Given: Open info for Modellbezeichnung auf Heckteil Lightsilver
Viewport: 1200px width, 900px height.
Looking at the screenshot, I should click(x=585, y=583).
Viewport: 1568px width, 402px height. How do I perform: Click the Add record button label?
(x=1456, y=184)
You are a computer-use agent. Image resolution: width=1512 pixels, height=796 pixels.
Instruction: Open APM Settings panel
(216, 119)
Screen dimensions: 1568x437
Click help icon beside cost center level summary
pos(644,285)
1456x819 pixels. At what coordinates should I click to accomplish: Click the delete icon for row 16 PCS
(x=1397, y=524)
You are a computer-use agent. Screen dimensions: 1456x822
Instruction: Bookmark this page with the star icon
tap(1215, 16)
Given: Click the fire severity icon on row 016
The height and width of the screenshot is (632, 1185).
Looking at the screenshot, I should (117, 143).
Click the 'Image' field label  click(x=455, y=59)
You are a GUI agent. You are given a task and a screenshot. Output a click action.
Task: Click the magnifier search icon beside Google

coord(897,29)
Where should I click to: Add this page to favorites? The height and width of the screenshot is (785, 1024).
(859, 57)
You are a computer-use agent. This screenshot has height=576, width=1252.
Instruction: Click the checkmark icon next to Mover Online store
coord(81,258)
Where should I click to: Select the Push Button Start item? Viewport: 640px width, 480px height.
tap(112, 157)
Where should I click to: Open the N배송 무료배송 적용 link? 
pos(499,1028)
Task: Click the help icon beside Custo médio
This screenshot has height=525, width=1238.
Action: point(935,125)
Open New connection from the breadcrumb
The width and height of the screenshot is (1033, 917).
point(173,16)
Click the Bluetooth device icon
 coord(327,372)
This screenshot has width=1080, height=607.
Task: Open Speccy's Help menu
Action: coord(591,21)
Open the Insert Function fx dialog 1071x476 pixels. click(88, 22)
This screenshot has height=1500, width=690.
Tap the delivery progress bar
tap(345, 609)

────────

Task statement:
Emit verbatim the lines running from the one with "Viewport: 1200px width, 900px height." through the last line of the data, both endpoints inclusive.

Answer section:
Viewport: 1200px width, 900px height.
Looking at the screenshot, I should click(x=585, y=583).
Viewport: 1568px width, 402px height. How do I perform: Click the Add record button label?
(x=1456, y=184)
You are a computer-use agent. Image resolution: width=1512 pixels, height=796 pixels.
Instruction: Open APM Settings panel
(216, 119)
Screen dimensions: 1568x437
Click help icon beside cost center level summary
pos(644,285)
1456x819 pixels. At what coordinates should I click to accomplish: Click the delete icon for row 16 PCS
(x=1397, y=524)
You are a computer-use agent. Screen dimensions: 1456x822
Instruction: Bookmark this page with the star icon
tap(1215, 16)
Given: Click the fire severity icon on row 016
The height and width of the screenshot is (632, 1185).
Looking at the screenshot, I should (117, 143).
Click the 'Image' field label  click(x=455, y=59)
You are a GUI agent. You are given a task and a screenshot. Output a click action.
Task: Click the magnifier search icon beside Google

coord(897,29)
Where should I click to: Add this page to favorites? The height and width of the screenshot is (785, 1024).
(859, 57)
You are a computer-use agent. This screenshot has height=576, width=1252.
Instruction: Click the checkmark icon next to Mover Online store
coord(81,258)
Where should I click to: Select the Push Button Start item? Viewport: 640px width, 480px height.
tap(112, 157)
Where should I click to: Open the N배송 무료배송 적용 link? 
pos(499,1028)
Task: Click the help icon beside Custo médio
This screenshot has height=525, width=1238.
Action: point(935,125)
Open New connection from the breadcrumb
The width and height of the screenshot is (1033, 917).
point(173,16)
Click the Bluetooth device icon
 coord(327,372)
This screenshot has width=1080, height=607.
Task: Open Speccy's Help menu
Action: coord(591,21)
Open the Insert Function fx dialog 1071x476 pixels. click(88, 22)
This screenshot has height=1500, width=690.
Tap the delivery progress bar
tap(345, 609)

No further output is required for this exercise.